Fighting for fiber

Fighting for fiber


Caveman Bob forages for a diet largely made up of fresh fruits and vegetables. Sometimes, if he’s lucky, he eats meat. He doesn’t overthink it. Bob is full and happy.

Now, let’s say Caveman Bob finds himself in a modern grocery store.

Bob is not happy. Most of what he sees doesn’t look like food. It’s all in boxes or bags or processed into something unrecognizable.

As simple as this caveman may be, he’s one up on modern humans when it comes to nutrition.

A recent study led by researchers from Israel offers further evidence that we all should swap junk food for fiber-based goodies like fruits and vegetables.

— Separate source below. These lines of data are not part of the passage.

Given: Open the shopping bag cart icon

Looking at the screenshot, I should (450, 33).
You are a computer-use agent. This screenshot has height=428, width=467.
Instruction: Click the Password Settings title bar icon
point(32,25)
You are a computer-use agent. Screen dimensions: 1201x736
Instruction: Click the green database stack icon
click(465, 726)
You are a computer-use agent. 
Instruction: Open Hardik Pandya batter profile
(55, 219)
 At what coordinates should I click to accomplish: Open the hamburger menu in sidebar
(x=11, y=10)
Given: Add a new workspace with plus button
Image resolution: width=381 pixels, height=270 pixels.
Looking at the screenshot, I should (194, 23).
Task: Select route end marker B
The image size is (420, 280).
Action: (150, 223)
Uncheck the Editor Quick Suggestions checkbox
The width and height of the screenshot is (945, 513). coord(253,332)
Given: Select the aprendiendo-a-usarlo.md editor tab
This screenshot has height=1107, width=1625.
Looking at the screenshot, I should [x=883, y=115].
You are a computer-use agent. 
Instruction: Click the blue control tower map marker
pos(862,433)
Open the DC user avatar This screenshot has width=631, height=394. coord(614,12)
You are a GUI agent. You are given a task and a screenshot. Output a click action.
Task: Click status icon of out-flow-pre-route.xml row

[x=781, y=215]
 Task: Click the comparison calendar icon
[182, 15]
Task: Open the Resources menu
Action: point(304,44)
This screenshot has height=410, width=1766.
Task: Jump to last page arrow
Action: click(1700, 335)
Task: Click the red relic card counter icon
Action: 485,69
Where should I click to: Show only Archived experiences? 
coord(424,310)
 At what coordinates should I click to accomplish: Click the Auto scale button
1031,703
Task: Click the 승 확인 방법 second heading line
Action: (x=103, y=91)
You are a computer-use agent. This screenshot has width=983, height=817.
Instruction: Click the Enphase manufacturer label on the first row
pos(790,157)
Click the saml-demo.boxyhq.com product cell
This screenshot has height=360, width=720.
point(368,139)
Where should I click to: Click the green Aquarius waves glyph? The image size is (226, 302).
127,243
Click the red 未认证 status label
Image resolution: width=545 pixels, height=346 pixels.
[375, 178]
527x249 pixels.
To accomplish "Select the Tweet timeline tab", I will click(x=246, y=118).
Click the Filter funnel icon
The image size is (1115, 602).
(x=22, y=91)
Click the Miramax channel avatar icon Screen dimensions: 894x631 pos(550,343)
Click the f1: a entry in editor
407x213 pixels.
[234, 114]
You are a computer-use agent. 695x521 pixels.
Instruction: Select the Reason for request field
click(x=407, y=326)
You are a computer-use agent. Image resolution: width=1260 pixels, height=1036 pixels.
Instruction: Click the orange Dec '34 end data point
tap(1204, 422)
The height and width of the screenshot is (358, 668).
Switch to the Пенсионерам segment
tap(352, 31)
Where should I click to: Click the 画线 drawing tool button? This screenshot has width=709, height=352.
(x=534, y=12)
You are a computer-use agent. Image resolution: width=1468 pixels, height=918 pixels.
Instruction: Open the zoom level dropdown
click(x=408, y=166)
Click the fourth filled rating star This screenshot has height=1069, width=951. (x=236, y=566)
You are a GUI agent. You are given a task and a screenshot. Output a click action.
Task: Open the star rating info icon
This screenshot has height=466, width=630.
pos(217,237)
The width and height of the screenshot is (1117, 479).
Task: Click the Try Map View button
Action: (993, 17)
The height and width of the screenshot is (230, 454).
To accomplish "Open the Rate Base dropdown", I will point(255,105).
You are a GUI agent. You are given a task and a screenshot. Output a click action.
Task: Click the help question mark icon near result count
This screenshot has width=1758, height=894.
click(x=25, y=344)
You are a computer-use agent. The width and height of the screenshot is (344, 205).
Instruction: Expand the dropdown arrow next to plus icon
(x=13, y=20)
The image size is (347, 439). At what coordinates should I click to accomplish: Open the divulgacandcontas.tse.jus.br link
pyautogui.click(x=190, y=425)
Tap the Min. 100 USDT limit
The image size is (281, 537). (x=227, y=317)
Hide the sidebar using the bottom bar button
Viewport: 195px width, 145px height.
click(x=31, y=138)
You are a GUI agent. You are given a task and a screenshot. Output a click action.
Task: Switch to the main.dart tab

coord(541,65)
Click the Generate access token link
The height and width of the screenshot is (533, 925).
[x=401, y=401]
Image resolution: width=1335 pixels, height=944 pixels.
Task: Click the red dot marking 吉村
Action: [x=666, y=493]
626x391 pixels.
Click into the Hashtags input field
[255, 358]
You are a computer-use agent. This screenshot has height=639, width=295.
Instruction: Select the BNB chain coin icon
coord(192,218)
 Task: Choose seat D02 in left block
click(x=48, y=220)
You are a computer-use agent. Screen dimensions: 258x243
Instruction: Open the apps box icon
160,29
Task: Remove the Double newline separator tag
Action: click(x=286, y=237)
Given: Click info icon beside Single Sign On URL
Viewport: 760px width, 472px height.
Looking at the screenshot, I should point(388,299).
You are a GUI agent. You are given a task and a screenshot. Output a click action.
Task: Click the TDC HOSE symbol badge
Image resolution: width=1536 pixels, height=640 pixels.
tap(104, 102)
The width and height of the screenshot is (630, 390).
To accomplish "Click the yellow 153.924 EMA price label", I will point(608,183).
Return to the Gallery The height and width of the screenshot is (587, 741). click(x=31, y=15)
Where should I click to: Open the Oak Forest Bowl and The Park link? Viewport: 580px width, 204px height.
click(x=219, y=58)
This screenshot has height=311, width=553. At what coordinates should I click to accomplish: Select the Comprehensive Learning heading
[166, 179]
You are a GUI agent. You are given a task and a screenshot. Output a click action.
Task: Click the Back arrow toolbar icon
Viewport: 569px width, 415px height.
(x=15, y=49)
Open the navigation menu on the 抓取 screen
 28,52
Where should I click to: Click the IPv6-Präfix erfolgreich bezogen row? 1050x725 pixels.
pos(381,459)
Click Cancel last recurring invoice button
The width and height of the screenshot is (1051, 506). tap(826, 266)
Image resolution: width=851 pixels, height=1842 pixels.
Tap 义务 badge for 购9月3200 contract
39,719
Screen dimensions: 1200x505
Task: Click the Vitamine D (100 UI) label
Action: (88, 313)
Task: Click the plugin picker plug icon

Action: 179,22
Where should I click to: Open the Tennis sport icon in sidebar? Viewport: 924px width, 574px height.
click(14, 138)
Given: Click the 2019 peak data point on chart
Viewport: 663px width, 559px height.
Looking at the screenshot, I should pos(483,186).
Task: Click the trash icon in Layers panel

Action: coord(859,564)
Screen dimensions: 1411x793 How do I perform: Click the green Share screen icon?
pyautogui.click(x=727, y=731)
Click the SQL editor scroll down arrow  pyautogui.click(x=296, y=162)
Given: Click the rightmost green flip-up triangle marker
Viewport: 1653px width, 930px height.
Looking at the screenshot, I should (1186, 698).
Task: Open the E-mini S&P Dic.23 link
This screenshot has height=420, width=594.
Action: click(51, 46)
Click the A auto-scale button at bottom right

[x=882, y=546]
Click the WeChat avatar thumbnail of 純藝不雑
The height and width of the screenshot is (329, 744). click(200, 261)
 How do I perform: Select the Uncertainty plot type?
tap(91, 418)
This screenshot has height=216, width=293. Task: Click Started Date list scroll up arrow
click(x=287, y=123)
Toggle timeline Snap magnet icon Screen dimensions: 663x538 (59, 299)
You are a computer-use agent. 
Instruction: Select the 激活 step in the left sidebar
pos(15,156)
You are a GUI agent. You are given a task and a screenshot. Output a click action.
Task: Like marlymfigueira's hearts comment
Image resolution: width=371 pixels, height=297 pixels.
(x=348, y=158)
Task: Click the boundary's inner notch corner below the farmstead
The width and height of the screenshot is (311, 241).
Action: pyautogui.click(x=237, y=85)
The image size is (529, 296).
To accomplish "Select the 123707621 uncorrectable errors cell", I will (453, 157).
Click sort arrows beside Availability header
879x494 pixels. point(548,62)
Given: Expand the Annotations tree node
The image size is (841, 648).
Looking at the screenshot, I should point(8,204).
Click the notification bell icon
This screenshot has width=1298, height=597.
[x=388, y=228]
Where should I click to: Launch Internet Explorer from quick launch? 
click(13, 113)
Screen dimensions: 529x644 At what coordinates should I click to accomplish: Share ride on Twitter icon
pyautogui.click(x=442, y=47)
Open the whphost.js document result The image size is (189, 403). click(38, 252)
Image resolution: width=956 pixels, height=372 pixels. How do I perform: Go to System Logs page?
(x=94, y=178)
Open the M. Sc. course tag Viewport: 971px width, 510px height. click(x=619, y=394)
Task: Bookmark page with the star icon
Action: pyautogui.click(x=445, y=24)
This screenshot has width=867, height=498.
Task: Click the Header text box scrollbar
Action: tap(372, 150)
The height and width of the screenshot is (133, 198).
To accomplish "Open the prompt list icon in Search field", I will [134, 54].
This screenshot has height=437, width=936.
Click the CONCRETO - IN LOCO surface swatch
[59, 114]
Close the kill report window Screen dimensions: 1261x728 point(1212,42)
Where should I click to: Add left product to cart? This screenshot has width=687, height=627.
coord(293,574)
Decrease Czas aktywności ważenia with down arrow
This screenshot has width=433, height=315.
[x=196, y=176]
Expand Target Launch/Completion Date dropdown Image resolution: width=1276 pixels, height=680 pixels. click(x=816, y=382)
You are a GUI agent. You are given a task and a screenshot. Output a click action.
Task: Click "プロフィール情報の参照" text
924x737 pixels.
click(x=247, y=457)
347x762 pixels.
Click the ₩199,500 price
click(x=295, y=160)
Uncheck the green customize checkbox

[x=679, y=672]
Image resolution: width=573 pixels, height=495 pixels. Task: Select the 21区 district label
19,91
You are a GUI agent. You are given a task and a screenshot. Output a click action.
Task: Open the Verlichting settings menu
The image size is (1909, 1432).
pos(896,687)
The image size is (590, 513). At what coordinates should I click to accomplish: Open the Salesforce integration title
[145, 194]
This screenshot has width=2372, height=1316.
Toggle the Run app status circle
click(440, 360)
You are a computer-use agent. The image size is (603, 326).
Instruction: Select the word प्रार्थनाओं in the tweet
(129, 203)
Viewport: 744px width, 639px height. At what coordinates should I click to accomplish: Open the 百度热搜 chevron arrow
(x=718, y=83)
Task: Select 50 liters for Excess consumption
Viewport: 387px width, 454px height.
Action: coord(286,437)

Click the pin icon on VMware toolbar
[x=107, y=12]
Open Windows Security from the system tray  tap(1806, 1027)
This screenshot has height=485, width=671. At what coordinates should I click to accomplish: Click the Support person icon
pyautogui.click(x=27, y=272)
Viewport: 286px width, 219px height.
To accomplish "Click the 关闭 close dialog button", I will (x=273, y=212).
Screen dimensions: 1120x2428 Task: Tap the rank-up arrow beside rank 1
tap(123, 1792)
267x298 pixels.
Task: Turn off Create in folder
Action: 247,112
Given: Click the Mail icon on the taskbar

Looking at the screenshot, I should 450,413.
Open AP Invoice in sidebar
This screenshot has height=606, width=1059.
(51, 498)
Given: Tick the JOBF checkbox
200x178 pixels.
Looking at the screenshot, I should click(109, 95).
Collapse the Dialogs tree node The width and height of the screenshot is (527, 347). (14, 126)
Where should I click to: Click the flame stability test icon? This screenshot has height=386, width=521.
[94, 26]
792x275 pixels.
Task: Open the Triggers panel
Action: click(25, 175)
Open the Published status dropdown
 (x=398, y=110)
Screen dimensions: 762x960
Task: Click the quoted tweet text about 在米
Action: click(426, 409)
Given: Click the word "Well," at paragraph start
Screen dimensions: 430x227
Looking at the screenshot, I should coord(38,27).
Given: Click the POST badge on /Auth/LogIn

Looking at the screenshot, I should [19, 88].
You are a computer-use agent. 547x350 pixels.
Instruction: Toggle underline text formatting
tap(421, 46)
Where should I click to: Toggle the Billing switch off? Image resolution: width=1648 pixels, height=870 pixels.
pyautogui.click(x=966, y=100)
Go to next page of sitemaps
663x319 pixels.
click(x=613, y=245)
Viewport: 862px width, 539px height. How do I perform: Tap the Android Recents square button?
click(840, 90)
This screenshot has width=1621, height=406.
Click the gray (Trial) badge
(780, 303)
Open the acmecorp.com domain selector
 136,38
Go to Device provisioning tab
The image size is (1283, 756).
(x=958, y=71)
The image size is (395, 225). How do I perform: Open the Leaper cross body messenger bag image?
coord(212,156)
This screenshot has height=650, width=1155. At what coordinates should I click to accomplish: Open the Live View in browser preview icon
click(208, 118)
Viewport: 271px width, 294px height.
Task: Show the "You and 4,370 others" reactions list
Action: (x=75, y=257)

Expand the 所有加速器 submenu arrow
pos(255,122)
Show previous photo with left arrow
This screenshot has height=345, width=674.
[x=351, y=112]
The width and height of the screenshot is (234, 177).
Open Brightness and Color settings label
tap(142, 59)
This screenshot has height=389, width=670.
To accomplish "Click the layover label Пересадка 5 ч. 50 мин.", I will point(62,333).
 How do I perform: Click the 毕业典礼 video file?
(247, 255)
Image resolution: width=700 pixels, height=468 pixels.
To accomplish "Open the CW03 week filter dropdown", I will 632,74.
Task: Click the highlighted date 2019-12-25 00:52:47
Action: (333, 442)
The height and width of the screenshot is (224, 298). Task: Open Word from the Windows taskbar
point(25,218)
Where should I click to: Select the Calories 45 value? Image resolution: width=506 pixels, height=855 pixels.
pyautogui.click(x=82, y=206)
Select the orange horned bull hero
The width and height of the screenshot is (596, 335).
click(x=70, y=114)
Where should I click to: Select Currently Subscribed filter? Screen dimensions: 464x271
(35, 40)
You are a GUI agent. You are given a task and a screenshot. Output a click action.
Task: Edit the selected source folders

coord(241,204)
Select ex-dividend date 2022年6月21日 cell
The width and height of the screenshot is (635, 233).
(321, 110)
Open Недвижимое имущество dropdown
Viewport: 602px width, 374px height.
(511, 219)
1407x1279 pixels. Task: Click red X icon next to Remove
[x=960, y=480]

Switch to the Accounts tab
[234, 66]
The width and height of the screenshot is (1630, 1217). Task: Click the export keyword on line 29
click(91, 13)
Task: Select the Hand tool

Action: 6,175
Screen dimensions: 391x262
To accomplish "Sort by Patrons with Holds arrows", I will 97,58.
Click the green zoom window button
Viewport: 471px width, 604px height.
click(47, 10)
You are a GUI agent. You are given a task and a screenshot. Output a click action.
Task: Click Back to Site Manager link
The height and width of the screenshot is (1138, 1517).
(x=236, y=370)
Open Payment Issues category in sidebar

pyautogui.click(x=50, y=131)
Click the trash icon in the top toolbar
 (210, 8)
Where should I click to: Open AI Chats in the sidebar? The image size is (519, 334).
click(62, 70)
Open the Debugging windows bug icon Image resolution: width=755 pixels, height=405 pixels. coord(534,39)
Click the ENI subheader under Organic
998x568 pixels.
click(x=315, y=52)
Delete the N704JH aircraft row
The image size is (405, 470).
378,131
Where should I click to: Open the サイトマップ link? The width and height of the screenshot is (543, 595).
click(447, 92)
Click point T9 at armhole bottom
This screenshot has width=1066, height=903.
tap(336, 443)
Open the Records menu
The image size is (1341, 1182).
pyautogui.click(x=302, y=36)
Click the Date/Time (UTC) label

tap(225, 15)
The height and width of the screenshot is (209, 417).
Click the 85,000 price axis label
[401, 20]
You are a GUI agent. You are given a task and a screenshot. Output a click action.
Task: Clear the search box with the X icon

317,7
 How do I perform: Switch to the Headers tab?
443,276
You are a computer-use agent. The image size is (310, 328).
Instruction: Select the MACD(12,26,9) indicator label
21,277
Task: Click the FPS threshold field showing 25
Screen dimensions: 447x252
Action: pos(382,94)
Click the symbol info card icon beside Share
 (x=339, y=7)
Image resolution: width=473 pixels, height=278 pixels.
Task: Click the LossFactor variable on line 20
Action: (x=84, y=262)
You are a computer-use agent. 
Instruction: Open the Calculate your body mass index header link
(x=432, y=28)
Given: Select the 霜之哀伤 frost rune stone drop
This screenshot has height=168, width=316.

The study focused on a recently discovered but long-running key player in healthy intestinal flora — a bacteria known as ruminococcus [room-in-oh-cockus]. The microbe is key to breaking down the stringy cellulose that makes up fiber in the gut.

The researchers established that ruminococcus is more closely related to the ancestors of microbes found in modern cows, sheep and deer — also known as ruminants — than to the gut microbes of our own primate ancestors.

Thanks to dietary changes in industrialized societies, the microbe isn’t as abundant as it once was.

The bacteria still thrive in hunter-gatherer and rural societies but are absent or barely present in samples from people in industrialized cultures.

This is notable because fiber is key to healthy gut flora. With fewer healthy bacteria available to break fiber down, it can be tough to get the nutrients we need for a complete diet and balanced energy.

The answer is simple for those who would grab a bag of chips over a banana: Be like Bob. Eat more fiber.